American baseball player (born 1979)

Charles Tadao Zink (born August 26, 1979) is an American former professional baseball player. He played in Major League Baseball (MLB) for the Boston Red Sox in 2008.

==Career==
Zink was signed as an undrafted free agent by the Boston Red Sox in 2002 on the recommendation of former Red Sox pitcher Luis Tiant, who coached Zink at Savannah College of Art and Design. After joining the organization, former Red Sox starting pitcher and fellow knuckleballer Tim Wakefield also spent time with Zink, primarily during their spring break and the off-season.

Zink began his career with the independent Yuma Bullfrogs in 2001. After signing with the Red Sox, Zink was the 2003 Sarasota Pitcher of the Year with a 3.90 ERA over 136 innings, the most he has thrown in a season at any level of play to date. In 2005, he went a combined 10-6 with the Triple-A Pawtucket Red Sox and Double-A Portland Sea Dogs. Zink spent most of the 2006 season with Pawtucket, pitching 23 of 25 games there, posting a 9–4 record and a 4.03 ERA.

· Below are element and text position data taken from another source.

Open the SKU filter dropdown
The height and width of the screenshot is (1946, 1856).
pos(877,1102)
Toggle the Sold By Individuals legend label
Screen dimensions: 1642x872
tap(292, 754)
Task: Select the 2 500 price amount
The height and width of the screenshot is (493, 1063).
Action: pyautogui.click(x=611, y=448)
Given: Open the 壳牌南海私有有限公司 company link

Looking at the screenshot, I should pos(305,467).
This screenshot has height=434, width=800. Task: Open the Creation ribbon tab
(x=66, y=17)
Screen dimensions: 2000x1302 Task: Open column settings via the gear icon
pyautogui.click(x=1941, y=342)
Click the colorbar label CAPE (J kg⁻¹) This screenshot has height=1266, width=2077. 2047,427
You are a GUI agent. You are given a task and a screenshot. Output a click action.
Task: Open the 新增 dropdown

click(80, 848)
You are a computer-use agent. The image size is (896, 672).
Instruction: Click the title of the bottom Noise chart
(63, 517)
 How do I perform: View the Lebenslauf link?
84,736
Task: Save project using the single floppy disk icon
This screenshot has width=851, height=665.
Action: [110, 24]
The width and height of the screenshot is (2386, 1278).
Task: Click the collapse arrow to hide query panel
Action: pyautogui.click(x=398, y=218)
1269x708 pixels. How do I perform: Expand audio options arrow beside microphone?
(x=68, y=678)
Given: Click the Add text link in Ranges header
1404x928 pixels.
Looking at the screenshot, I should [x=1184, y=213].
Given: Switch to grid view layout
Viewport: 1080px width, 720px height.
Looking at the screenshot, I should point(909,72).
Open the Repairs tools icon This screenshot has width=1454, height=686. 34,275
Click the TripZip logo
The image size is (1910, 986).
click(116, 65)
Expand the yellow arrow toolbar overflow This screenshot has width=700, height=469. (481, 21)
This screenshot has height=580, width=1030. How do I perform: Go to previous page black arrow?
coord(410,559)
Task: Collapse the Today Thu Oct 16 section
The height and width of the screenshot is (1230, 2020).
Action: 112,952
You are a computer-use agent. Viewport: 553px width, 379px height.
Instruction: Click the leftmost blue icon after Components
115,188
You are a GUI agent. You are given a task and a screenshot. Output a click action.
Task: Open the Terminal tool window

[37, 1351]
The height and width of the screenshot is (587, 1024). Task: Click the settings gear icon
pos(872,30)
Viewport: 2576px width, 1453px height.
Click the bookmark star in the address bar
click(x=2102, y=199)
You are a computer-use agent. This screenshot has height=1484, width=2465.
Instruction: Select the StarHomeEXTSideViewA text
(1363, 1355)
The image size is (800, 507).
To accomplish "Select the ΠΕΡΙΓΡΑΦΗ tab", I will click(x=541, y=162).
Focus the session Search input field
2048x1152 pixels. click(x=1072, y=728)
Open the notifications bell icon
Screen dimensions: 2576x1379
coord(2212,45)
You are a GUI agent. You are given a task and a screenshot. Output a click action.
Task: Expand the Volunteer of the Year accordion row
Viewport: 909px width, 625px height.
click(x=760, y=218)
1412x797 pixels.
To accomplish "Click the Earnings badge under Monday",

Zink split time between Portland and Triple-A Pawtucket in 2007. He opened the season with the PawSox, but was sent down to Portland on May 21. After posting a 9-3 record and a 3.98 ERA in Double-A, Zink was transferred back to Triple-A Pawtucket on August 3. Zink was used solely as a starter in 2007, whereas in previous seasons he was occasionally used out of the bullpen. Zink showed signs of brilliance during his time with Portland during May and June. At one point, he had compiled eight starts of at least five innings pitched and only once allowed more than three earned runs during that stretch. A strained leg muscle caused him to miss a start, but in his first start after returning from the disabled list he surrendered a career high 12 earned runs in four innings. Even with the poor outing, Zink kept his 2007 Double-A ERA below 4.00 for the first time in his AA career (when making at least 7 starts).

On August 12, 2008, Zink made his major league debut against the Texas Rangers, allowing 11 hits and eight earned runs over 4 1/3 innings pitched. He got a no decision, however, as the Red Sox ultimately won the game 19-17.

To make room for the newly signed Rocco Baldelli, Zink was designated for assignment on January 8, 2009.

Zink signed a minor league contract with the St. Louis Cardinals on January 14, 2010, but was released after spring training. On April 27, 2010, he was signed by the Minnesota Twins to a minor league contract and assigned to their AAA affiliate Rochester Red Wings. He became a free agent after the season, and on February 9, 2011, he signed a contract with the Lancaster Barnstormers. He appeared in eight games for Lancaster with a record of 2-2 before being released in June.